:: Records to process
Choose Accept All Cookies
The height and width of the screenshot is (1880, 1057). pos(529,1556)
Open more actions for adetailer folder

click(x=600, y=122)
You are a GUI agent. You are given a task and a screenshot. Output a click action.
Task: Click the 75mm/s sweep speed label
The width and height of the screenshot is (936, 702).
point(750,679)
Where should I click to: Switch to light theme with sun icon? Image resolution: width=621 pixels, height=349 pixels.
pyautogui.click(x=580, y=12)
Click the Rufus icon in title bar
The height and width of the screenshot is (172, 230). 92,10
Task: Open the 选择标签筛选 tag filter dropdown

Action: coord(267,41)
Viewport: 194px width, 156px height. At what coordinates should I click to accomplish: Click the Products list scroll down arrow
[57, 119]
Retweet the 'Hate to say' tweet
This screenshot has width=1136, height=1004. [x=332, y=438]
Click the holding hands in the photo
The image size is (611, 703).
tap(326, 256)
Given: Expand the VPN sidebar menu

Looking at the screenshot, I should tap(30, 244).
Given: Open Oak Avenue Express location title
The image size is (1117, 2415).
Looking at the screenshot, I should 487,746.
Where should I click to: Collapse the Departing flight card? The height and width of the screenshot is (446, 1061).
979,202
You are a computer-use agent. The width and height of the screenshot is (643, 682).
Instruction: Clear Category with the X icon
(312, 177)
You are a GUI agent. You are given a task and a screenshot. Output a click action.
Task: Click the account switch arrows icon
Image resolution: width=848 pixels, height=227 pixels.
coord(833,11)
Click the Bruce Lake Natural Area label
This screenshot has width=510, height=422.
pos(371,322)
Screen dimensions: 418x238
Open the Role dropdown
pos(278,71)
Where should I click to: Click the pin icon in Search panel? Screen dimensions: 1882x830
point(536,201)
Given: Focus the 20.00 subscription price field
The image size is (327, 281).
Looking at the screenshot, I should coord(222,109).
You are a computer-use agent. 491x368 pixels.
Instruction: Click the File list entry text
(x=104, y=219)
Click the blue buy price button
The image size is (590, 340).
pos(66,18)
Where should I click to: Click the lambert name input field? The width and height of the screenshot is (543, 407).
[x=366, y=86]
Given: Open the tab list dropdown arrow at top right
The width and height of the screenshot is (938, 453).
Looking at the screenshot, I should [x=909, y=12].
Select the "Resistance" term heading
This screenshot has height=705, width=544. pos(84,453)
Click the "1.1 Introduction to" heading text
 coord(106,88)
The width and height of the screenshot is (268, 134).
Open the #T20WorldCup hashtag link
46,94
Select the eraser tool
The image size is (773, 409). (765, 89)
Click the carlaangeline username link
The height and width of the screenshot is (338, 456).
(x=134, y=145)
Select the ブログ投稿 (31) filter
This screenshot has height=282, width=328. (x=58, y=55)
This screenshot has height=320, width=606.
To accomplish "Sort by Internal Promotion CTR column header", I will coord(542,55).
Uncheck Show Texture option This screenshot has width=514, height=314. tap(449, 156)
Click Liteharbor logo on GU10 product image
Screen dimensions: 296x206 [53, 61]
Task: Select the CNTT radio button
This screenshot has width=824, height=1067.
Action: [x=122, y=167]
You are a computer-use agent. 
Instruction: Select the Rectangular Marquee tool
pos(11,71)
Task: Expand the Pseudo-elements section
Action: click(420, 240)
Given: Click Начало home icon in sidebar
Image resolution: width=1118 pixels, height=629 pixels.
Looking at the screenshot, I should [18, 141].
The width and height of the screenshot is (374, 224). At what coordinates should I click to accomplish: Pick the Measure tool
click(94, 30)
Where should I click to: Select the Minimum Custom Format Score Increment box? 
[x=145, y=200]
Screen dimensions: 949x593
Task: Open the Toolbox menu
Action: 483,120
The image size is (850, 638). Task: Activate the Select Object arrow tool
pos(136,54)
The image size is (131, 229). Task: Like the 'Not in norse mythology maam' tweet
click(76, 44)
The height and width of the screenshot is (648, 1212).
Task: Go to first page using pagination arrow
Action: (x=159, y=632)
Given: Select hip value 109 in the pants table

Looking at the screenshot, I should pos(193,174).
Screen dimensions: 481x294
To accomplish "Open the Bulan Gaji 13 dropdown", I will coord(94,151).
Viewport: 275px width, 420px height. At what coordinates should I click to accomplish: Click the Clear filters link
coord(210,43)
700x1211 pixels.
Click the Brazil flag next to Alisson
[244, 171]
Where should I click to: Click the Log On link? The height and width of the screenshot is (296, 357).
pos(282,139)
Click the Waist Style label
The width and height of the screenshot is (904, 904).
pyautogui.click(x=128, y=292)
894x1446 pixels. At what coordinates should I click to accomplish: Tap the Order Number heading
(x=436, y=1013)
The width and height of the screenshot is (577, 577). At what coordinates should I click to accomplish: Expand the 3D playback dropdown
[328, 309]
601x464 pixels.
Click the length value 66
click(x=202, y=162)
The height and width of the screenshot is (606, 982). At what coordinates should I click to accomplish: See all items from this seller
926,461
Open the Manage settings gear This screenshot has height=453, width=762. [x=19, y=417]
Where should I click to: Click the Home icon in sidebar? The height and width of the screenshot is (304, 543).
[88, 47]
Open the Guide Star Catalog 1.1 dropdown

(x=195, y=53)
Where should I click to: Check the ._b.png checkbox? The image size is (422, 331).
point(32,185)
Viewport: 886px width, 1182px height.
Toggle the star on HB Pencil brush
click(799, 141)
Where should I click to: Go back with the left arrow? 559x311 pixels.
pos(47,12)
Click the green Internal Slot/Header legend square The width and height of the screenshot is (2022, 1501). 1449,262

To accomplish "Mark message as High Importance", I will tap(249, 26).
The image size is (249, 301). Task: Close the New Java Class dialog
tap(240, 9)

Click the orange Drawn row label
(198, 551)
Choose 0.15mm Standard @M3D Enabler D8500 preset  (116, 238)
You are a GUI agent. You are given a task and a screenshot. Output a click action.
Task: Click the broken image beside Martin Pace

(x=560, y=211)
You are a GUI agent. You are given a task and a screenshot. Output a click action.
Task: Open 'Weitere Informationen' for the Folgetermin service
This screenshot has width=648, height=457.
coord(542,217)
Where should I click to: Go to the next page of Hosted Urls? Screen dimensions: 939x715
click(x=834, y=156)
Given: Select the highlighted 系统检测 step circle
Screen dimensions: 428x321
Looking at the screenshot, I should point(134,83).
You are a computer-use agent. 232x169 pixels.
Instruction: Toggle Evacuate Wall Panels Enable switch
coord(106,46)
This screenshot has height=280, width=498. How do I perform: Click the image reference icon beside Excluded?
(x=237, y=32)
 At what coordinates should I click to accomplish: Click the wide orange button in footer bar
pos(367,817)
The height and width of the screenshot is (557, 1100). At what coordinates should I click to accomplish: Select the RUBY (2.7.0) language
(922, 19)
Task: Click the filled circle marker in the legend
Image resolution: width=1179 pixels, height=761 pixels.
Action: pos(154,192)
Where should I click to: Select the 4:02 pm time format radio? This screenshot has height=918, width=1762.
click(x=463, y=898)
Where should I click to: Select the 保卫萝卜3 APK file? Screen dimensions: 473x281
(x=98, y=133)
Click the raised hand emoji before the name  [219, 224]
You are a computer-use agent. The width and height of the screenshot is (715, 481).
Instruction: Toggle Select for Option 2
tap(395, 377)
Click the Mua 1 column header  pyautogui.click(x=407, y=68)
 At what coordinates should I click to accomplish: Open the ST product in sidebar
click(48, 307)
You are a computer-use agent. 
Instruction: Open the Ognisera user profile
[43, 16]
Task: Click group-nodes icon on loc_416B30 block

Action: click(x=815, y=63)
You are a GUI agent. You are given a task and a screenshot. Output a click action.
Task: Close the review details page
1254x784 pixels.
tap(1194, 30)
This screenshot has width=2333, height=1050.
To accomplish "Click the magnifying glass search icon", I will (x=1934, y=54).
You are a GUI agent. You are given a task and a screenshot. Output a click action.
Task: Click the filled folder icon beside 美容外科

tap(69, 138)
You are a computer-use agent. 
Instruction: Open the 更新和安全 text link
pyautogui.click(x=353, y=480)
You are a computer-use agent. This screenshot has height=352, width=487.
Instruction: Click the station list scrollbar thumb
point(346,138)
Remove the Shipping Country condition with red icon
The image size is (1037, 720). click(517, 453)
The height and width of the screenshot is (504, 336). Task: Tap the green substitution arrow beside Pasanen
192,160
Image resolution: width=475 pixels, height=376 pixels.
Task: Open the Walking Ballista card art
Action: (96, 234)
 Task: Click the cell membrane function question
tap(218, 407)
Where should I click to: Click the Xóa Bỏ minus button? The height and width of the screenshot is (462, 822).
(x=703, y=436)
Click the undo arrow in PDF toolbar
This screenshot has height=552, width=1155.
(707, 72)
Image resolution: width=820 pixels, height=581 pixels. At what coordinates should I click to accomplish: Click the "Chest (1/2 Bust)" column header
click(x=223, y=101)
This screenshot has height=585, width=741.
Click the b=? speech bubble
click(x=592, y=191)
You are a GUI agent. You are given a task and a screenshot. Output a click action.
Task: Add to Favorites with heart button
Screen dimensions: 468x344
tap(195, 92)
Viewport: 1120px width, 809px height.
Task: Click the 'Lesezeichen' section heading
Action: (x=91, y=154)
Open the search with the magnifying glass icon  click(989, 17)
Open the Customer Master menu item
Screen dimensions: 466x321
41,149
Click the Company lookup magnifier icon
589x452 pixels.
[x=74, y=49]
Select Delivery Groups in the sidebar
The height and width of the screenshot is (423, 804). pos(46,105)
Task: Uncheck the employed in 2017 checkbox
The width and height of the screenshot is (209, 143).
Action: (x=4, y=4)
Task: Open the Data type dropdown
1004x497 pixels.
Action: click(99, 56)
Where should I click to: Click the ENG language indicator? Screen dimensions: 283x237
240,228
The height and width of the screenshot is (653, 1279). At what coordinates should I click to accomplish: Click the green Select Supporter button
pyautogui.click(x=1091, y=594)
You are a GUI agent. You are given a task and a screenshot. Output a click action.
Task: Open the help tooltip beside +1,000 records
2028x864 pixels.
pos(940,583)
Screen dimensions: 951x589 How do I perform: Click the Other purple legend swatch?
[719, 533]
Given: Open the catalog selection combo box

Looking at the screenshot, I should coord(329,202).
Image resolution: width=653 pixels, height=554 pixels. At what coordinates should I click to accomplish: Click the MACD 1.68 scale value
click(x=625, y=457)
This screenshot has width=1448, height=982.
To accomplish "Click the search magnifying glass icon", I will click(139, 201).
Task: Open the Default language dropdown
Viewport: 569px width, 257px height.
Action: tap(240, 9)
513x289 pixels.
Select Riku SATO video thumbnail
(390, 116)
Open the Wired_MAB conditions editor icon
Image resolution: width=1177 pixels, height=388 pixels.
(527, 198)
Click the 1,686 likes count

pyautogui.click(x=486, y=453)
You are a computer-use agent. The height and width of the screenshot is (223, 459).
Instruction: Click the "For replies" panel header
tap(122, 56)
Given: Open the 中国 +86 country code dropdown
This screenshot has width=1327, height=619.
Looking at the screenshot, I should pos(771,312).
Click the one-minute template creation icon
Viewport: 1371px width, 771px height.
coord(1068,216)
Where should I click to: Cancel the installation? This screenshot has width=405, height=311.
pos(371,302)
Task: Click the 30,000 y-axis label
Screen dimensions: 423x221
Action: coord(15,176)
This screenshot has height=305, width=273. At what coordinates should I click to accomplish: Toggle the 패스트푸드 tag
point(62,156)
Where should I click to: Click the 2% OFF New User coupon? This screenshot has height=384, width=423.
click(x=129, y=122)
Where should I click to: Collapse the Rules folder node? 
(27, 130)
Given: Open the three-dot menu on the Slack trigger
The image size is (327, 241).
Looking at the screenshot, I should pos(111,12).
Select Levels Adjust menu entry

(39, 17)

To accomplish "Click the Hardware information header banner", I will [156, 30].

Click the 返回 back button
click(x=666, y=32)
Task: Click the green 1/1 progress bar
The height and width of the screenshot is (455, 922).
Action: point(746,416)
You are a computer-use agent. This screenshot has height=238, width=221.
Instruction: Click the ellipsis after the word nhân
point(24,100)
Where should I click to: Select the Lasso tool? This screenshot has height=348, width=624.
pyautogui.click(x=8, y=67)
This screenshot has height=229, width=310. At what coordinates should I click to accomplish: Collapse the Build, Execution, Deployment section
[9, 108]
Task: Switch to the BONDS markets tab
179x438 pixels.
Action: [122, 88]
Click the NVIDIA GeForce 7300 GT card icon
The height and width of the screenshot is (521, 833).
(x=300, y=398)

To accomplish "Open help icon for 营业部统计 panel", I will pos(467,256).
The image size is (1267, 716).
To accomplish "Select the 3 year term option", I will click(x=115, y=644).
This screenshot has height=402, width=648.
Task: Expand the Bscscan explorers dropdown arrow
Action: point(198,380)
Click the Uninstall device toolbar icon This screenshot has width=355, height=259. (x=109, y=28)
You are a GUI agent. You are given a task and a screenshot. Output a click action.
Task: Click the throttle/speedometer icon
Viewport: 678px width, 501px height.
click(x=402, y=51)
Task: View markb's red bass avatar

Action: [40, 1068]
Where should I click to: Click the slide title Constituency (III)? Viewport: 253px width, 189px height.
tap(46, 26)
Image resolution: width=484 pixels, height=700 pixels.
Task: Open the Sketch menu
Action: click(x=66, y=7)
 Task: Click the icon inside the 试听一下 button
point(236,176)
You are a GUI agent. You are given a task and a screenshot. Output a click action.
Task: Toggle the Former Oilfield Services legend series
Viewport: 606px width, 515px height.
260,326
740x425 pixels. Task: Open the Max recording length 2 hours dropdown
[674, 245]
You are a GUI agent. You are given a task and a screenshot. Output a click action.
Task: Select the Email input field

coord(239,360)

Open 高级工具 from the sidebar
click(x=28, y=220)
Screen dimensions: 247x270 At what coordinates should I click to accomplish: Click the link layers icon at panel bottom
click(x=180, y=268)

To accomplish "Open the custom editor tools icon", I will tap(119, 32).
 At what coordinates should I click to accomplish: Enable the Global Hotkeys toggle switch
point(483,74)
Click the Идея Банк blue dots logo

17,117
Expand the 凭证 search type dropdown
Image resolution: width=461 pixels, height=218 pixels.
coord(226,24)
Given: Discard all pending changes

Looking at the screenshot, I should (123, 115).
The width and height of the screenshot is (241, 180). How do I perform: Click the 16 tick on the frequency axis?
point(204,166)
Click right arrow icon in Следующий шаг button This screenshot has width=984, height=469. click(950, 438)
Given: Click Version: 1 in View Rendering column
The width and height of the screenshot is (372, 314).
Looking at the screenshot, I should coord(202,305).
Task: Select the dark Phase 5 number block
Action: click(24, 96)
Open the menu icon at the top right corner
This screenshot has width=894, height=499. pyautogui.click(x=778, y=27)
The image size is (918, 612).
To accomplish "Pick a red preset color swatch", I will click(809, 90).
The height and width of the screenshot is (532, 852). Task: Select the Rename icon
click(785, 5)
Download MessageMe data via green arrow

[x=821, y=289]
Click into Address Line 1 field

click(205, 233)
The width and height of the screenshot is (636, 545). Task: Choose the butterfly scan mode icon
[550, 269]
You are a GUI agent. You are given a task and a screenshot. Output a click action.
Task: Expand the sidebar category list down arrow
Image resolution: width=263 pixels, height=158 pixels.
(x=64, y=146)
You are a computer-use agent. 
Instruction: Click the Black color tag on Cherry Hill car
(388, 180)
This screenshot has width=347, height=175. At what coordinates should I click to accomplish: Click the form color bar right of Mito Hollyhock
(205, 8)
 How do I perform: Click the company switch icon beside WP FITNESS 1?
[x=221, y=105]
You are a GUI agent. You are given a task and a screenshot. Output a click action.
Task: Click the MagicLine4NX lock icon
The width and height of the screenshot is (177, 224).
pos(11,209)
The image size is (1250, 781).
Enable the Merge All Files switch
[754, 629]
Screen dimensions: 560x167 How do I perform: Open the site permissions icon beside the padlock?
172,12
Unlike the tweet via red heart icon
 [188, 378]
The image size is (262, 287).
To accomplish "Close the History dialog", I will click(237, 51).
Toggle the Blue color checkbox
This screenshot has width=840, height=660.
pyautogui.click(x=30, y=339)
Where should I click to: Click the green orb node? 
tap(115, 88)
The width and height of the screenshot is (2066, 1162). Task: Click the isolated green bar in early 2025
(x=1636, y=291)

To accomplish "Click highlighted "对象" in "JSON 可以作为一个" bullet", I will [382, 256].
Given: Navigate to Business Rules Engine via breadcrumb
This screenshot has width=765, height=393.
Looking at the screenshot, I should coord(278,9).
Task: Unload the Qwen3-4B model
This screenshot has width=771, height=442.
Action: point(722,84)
::::
> [Work required] Collect from the data above every line that includes "magnifying".

> [Solution]
To accomplish "Click the magnifying glass search icon", I will (x=1934, y=54).
Open the search with the magnifying glass icon  click(989, 17)
To accomplish "Click the search magnifying glass icon", I will click(139, 201).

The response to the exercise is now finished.